Required work
Recast the part of the records that opens with the line containing "Select 11/28/2025 on Node 2 chart axis" and closes with the line containing "coord(467,381)" as a Markdown table with the columns Row and Line. Put each nonblank line's number in Row and its text in Line.

Task inputs
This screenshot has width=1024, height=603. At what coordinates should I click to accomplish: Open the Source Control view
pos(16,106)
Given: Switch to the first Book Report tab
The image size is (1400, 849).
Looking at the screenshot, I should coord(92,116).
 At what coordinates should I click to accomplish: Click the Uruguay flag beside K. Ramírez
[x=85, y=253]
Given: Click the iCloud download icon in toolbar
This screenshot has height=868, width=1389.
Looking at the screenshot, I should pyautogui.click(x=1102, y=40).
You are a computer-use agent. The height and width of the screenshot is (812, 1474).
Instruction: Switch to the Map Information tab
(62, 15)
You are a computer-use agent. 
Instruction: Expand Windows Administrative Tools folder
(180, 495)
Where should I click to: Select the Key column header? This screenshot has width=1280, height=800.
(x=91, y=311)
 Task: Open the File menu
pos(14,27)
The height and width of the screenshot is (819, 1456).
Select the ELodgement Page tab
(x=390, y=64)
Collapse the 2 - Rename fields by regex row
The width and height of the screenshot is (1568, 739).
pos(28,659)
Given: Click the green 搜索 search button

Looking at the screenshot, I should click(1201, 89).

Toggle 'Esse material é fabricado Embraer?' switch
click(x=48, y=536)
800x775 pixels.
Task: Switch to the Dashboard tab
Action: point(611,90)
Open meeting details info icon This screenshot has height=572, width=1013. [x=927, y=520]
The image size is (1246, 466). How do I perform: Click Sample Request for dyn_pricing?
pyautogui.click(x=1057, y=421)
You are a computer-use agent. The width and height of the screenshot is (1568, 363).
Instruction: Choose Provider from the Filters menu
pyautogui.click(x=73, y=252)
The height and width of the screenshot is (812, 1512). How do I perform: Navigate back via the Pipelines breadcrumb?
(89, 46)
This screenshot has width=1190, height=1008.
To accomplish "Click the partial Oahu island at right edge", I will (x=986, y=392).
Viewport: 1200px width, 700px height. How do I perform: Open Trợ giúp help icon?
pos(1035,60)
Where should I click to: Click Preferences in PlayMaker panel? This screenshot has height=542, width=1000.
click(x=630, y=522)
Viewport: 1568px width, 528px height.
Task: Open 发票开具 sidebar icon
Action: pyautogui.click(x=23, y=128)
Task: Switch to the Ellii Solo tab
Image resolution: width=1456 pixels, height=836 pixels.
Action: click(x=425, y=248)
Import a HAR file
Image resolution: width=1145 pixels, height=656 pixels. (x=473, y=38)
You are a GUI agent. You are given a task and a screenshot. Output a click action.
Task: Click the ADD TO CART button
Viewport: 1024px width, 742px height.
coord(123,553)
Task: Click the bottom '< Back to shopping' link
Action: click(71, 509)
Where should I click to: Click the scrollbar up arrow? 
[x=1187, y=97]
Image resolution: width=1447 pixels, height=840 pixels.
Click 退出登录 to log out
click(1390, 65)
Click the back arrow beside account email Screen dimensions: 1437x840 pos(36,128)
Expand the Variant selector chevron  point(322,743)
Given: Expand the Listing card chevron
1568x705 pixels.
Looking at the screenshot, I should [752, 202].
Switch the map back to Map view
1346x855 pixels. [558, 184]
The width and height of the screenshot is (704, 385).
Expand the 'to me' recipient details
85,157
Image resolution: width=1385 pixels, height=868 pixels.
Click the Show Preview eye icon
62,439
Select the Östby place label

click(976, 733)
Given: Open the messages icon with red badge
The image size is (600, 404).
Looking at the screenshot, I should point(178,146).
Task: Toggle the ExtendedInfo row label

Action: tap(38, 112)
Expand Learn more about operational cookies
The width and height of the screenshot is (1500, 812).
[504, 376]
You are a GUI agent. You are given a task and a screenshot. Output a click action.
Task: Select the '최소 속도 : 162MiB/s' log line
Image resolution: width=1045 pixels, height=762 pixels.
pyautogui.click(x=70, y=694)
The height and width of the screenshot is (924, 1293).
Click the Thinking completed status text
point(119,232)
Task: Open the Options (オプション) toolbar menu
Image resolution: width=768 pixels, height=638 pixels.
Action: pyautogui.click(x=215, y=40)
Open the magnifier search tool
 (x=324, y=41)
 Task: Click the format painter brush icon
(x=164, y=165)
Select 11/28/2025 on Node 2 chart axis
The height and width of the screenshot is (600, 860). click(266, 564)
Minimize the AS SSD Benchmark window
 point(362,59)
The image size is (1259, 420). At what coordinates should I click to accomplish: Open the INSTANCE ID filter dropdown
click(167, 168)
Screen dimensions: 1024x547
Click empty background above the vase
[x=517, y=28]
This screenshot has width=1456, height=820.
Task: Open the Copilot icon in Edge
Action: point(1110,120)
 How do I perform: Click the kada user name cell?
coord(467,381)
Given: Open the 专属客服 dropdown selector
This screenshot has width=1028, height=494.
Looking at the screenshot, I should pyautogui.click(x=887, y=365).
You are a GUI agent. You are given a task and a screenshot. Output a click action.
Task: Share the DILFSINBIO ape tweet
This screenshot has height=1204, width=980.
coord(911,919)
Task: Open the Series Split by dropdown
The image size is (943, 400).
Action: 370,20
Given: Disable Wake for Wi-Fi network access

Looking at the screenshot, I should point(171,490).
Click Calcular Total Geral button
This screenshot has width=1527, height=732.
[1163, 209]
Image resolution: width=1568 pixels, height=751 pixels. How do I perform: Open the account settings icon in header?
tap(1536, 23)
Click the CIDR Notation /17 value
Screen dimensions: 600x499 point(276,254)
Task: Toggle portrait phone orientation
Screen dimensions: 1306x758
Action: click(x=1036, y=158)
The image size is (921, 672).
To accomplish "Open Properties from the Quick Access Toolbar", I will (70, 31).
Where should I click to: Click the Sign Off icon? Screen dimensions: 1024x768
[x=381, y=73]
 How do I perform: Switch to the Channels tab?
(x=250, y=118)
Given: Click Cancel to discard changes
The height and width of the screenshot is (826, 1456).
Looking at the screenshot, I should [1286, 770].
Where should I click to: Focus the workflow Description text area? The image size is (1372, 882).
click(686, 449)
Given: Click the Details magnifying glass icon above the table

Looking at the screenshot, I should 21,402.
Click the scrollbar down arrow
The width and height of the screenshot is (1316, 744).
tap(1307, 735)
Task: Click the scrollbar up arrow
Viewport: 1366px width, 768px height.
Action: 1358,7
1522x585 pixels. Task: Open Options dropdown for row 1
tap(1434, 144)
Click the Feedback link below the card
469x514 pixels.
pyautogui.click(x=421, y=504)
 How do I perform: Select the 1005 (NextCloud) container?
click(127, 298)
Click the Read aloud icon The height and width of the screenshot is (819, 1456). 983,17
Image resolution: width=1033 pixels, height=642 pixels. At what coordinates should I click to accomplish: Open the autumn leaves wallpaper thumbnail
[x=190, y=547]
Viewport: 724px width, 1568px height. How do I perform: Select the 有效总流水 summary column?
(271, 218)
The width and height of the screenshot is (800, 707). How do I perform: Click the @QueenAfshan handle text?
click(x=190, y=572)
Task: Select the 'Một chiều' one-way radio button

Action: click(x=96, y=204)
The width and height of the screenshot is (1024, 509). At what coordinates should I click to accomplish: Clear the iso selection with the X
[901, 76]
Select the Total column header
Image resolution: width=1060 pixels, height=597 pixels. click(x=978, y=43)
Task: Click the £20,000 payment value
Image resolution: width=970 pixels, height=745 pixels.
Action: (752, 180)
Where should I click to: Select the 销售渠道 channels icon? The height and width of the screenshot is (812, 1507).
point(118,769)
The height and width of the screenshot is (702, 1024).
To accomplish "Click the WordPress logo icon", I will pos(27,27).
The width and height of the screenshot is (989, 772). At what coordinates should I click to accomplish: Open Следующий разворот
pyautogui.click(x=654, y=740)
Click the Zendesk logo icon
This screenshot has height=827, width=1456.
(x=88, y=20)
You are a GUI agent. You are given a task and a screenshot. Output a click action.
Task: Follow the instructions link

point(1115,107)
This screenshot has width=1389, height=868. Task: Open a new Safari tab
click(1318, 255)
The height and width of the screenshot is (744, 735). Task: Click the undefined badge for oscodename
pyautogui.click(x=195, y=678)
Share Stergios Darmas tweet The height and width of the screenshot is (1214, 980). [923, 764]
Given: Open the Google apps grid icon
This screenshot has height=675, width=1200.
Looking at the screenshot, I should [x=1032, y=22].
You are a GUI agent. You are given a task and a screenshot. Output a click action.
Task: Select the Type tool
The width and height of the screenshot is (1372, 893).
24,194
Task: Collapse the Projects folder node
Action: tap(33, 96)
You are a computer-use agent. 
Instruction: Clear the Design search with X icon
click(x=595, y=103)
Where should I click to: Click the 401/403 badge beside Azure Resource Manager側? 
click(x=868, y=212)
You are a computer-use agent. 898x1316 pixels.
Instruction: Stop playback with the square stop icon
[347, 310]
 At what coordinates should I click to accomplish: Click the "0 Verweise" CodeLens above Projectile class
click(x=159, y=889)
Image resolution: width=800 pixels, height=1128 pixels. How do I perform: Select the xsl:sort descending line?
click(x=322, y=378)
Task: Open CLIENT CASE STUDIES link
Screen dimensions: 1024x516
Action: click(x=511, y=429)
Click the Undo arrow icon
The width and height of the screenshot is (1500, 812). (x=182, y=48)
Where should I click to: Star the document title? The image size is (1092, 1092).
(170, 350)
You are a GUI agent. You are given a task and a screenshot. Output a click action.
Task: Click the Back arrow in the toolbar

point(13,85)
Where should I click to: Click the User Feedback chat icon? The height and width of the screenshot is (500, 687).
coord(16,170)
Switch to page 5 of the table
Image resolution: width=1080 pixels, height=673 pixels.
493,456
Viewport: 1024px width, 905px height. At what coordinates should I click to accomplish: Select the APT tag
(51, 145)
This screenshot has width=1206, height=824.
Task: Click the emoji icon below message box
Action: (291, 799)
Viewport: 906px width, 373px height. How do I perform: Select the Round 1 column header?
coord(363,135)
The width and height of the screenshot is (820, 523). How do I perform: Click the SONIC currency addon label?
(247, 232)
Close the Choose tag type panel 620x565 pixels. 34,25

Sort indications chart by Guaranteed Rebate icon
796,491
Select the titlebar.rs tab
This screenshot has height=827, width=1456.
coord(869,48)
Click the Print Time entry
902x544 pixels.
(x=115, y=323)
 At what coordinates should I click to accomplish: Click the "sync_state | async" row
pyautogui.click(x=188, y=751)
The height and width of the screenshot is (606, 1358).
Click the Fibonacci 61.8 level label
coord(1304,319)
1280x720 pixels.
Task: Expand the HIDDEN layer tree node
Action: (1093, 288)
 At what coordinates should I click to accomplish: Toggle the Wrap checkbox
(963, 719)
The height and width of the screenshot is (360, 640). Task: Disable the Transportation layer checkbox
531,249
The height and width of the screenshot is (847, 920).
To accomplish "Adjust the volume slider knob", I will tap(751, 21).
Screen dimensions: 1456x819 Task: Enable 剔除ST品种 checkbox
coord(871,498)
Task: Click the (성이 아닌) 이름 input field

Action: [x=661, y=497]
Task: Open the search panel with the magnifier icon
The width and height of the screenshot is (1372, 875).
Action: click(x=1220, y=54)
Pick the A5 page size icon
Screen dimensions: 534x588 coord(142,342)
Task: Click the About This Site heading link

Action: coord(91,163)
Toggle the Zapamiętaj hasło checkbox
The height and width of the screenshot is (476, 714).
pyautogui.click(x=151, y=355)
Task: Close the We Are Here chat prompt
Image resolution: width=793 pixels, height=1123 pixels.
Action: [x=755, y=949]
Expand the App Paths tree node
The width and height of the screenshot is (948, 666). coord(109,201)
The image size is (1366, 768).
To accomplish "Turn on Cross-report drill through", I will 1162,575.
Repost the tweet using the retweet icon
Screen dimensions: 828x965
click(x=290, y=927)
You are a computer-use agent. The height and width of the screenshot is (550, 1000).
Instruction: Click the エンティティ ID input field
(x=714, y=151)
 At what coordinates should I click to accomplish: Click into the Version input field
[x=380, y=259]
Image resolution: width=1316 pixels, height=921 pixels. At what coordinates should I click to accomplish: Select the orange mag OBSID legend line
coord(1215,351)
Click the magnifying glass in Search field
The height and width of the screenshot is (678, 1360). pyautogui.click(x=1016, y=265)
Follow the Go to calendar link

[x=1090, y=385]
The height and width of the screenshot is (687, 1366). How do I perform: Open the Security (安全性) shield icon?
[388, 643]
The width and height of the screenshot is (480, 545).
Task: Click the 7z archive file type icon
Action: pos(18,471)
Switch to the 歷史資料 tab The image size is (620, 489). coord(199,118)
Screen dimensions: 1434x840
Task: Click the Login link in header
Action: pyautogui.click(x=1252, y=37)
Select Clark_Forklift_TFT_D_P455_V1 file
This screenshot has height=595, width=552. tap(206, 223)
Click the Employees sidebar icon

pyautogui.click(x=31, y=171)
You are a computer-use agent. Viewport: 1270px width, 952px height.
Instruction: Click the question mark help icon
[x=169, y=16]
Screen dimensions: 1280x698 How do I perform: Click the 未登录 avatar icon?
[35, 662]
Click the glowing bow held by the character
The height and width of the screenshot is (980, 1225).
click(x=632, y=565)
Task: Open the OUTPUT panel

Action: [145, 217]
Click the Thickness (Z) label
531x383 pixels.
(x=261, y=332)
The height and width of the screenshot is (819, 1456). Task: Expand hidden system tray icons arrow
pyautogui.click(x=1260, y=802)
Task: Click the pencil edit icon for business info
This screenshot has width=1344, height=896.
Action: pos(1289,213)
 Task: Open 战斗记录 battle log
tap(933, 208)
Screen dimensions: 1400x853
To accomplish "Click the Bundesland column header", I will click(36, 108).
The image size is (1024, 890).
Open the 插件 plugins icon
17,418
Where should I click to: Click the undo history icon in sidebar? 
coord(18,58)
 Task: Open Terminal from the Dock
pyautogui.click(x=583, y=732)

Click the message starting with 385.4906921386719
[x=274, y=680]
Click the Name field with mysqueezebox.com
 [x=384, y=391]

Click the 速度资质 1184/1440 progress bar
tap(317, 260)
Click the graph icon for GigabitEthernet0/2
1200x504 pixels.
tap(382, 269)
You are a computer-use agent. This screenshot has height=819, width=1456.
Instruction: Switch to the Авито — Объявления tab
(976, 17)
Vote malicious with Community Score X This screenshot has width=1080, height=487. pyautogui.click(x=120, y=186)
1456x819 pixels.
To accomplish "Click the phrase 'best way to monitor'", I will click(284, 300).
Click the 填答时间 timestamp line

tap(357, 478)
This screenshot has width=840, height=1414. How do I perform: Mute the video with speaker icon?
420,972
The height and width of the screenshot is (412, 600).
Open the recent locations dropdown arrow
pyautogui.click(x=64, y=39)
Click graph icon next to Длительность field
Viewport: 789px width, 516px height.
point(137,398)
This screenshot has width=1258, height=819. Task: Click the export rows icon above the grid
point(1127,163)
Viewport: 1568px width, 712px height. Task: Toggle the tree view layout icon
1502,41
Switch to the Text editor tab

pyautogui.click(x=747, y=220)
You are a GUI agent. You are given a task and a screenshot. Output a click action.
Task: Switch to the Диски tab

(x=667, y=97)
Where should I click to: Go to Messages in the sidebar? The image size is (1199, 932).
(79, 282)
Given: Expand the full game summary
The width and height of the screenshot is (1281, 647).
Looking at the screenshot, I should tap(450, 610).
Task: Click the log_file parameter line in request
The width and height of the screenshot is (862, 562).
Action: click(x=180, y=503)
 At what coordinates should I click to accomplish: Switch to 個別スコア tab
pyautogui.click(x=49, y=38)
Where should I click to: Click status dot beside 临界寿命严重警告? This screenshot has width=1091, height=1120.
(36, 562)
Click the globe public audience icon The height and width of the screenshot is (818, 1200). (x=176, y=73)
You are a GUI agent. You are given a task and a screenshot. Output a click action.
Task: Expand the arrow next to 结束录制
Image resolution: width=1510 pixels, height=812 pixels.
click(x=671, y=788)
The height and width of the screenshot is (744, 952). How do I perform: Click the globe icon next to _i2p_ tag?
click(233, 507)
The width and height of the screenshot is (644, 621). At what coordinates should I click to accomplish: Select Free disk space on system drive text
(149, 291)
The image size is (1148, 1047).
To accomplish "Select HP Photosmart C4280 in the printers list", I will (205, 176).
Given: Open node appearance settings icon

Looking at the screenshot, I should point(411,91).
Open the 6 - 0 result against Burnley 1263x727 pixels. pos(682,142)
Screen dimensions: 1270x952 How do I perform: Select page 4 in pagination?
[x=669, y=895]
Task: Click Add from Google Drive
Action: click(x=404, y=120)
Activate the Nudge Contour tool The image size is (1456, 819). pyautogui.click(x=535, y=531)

Exercise output
| Row | Line |
|---|---|
| 1 | Select 11/28/2025 on Node 2 chart axis |
| 2 | The height and width of the screenshot is (600, 860). click(266, 564) |
| 3 | Minimize the AS SSD Benchmark window |
| 4 |  point(362,59) |
| 5 | The image size is (1259, 420). At what coordinates should I click to accomplish: Open the INSTANCE ID filter dropdown |
| 6 | click(167, 168) |
| 7 | Screen dimensions: 1024x547 |
| 8 | Click empty background above the vase |
| 9 | [x=517, y=28] |
| 10 | This screenshot has width=1456, height=820. |
| 11 | Task: Open the Copilot icon in Edge |
| 12 | Action: point(1110,120) |
| 13 |  How do I perform: Click the kada user name cell? |
| 14 | coord(467,381) |